Videos are also becoming popular on LinkedIn. Mostly they are short videos, as who does not like to consume bite sized information nuggets. Usually they are more infotainment focused, giving some relevant information about products or events.
Evaluating Your Base Content. Identify the primary content you want to repurpose. It might be a webinar, tutorial, or any long-form content. Understand its core message and value, and then pick out the relevant short bites of content that you want to use.
Deciding on Platforms and Formats. Based on your content and target audience, decide which platforms you are aiming for, and pick the technical specifications (see the next section for our recommendations).
Editing and Adapting. Using tools like CloudStudio.ai, you can edit, trim, resize, and adjust your video to suit different platforms. This step might also involve adding text overlays, captions, or changing audio. CloudStudio.ai also allows you to automatically created short form videos from long videos. It selects the parts which have engaging content and stitches them into multiple short clips that you can post on social media platforms.
Testing and Iterating. Always preview your repurposed content. Check for any cropping issues, audio sync problems, or quality drops. Adjust as needed, and then finally export your videos. If you have created subtitles, then you might also want to download the subtitle (.srt) file from your editor. Upload the video, and the .srt file, to your platform when done. While platforms like YouTube support uploading .srt files, some platforms do not. In such cases you need to burn the subtitles on to the video itself. CloudStudio.ai allows you to create subtitles automatically using speech to text AI, and then either download them as .srt, or burn them directly on to the video frames.
Format: Since we are largely talking about internet and social media videos, we would recommend you stick to MP4 container (with H.264 codec) as that is the most widely supported format and would play on almost every browser (desktop and mobile) as well as would upload without problems to any social media platform.

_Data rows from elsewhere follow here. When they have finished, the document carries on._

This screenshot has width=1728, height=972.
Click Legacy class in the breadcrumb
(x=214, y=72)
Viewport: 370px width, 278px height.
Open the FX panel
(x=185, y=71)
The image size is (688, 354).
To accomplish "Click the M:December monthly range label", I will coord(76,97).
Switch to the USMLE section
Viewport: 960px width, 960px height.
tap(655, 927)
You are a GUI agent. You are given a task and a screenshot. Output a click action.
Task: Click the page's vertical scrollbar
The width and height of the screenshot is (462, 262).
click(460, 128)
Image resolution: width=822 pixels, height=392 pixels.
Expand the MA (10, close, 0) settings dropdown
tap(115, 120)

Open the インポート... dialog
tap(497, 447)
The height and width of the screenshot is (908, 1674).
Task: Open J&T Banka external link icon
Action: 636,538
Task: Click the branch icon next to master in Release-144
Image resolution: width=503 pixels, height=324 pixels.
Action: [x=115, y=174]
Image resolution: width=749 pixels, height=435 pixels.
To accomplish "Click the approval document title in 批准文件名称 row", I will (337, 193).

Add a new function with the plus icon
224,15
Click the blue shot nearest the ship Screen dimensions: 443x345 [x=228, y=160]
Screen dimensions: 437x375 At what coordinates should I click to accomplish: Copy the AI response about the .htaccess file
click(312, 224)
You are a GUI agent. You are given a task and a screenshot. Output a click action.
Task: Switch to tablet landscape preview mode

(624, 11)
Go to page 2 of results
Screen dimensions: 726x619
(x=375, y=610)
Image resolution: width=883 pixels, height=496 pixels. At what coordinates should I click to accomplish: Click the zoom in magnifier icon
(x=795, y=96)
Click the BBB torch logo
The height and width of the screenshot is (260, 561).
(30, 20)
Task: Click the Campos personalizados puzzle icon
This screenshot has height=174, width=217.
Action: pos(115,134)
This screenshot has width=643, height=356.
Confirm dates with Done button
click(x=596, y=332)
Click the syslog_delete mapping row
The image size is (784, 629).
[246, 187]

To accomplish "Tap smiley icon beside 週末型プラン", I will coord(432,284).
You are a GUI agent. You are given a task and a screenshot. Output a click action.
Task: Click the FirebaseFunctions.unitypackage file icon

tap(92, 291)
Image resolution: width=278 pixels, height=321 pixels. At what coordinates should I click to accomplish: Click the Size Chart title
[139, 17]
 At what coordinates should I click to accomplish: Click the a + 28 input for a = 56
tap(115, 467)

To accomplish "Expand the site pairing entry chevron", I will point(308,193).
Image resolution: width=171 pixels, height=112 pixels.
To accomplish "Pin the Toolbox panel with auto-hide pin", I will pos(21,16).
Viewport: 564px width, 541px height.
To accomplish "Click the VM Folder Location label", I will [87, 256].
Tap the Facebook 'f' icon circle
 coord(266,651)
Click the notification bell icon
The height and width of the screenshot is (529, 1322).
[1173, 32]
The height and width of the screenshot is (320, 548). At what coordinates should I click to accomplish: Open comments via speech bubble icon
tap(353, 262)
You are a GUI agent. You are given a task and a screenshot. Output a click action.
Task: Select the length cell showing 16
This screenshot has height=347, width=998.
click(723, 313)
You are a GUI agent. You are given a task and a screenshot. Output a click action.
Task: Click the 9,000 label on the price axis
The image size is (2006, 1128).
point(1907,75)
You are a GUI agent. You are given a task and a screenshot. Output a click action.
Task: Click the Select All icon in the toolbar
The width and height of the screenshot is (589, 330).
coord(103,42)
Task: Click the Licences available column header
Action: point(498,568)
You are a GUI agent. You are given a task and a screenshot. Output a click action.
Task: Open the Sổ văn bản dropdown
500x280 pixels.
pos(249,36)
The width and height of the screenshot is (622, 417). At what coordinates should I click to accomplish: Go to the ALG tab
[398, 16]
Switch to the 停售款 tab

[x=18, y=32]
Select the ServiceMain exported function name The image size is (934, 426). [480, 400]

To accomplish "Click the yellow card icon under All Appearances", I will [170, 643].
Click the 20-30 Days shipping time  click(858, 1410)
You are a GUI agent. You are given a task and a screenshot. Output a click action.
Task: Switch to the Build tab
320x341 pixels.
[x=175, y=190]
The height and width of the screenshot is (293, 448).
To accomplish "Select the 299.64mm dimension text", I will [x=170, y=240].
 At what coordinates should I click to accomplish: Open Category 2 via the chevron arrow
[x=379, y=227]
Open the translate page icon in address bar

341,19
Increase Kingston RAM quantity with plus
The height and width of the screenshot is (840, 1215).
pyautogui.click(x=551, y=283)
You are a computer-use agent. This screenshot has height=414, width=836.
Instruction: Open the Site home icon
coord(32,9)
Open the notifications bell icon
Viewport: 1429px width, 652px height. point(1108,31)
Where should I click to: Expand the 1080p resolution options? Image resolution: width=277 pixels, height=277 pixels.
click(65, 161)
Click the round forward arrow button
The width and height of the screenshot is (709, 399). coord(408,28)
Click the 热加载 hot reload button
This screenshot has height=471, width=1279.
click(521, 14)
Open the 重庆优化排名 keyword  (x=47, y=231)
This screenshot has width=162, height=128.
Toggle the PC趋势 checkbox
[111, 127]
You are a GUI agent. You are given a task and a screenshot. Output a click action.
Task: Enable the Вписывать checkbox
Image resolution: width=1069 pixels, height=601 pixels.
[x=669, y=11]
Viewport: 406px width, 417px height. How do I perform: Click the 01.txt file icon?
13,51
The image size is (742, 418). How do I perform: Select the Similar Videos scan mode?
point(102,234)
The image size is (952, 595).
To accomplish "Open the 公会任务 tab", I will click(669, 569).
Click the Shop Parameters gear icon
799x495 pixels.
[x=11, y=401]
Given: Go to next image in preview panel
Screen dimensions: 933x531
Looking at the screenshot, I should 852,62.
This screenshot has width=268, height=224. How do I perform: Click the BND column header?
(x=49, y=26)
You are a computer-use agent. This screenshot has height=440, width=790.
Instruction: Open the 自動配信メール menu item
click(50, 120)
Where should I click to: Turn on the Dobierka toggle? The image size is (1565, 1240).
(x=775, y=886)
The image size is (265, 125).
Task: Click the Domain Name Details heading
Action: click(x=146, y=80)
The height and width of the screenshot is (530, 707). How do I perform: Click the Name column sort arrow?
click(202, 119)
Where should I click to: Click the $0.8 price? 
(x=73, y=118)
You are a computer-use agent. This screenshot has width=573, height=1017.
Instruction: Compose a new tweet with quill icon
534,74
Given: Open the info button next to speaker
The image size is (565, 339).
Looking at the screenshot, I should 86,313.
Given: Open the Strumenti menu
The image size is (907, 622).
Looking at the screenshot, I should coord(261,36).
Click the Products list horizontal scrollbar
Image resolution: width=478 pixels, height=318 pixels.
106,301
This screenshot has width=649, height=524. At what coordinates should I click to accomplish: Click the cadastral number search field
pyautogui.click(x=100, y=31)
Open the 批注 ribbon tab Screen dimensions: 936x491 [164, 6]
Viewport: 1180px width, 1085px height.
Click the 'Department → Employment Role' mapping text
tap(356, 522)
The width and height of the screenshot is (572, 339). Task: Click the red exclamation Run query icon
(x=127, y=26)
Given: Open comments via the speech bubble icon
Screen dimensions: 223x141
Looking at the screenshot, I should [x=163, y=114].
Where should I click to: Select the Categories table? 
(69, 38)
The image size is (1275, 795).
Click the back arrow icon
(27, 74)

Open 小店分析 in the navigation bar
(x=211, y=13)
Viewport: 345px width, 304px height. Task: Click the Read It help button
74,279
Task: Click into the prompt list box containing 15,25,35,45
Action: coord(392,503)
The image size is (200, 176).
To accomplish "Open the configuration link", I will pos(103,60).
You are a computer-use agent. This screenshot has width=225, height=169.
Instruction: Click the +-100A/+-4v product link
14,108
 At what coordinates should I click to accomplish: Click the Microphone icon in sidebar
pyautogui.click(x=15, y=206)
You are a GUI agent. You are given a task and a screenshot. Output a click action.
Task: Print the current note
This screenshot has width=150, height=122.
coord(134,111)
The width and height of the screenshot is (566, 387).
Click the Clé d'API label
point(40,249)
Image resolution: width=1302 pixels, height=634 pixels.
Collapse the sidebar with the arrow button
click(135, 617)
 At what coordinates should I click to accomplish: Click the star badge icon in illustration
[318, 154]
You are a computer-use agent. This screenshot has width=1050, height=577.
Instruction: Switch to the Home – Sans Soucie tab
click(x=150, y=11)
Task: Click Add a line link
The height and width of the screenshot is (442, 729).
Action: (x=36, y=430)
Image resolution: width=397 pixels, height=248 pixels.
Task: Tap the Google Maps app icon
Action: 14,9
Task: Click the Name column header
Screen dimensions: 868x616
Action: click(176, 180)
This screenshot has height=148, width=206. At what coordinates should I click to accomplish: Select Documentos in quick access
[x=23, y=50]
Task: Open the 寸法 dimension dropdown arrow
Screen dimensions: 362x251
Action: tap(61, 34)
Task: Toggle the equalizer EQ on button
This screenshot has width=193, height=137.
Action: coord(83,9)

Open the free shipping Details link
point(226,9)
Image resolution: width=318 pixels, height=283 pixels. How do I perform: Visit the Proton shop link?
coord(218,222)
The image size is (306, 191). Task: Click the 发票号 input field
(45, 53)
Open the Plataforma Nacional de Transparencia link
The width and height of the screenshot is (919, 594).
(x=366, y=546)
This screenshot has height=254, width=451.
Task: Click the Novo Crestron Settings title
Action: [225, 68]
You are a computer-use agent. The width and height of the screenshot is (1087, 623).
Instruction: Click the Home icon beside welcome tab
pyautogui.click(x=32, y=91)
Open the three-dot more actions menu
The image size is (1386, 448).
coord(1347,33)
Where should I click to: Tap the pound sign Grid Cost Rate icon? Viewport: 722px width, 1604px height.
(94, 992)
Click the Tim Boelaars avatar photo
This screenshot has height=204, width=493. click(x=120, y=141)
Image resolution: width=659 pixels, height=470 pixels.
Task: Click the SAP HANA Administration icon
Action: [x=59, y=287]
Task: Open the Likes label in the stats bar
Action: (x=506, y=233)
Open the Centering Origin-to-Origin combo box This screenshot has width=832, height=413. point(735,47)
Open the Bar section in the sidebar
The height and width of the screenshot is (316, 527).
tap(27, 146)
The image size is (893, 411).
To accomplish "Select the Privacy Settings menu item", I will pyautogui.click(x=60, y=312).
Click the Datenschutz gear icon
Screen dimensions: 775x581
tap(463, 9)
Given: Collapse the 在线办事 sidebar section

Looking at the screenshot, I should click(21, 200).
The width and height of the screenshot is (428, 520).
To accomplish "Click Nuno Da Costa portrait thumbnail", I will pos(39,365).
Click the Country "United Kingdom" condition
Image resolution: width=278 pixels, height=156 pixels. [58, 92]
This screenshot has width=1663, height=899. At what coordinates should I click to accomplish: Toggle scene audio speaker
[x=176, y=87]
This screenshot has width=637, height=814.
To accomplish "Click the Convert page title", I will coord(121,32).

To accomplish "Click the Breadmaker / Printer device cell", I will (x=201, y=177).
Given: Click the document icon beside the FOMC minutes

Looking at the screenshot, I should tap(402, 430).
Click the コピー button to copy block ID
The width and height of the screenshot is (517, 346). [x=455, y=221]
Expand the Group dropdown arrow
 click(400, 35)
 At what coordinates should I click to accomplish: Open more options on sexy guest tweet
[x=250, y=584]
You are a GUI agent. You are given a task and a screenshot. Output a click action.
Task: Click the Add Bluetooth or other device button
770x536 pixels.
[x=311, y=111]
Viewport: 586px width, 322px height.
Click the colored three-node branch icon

Resolution: 1080p aka Full HD resolution is usually sufficient for now, but 4k is getting popular fast, with higher resolution screens becoming popular. However, what you can see in a typical 15 inch or so laptop screen is anyway limited. But, If you want to be future proof and care about the quality of your video when watched on bigger screens, say 30 inch or larger, then you might want to consider the extra cost for producing 4k videos.
Aspect ratio: In general, 16:9 for more formal and mainly for desktop content, and 9:16 vertical aspect for videos meant to be mainly watched on mobile are recommended. On some platforms like LinkedIn square, or 4:5 vertical videos might also be considered.
The world of video repurposing is filled with technical intricacies, from understanding the nitty-gritty of formats and resolutions to mastering the preferences of different platforms. However, when done right, it’s a potent strategy to maximize reach and engagement.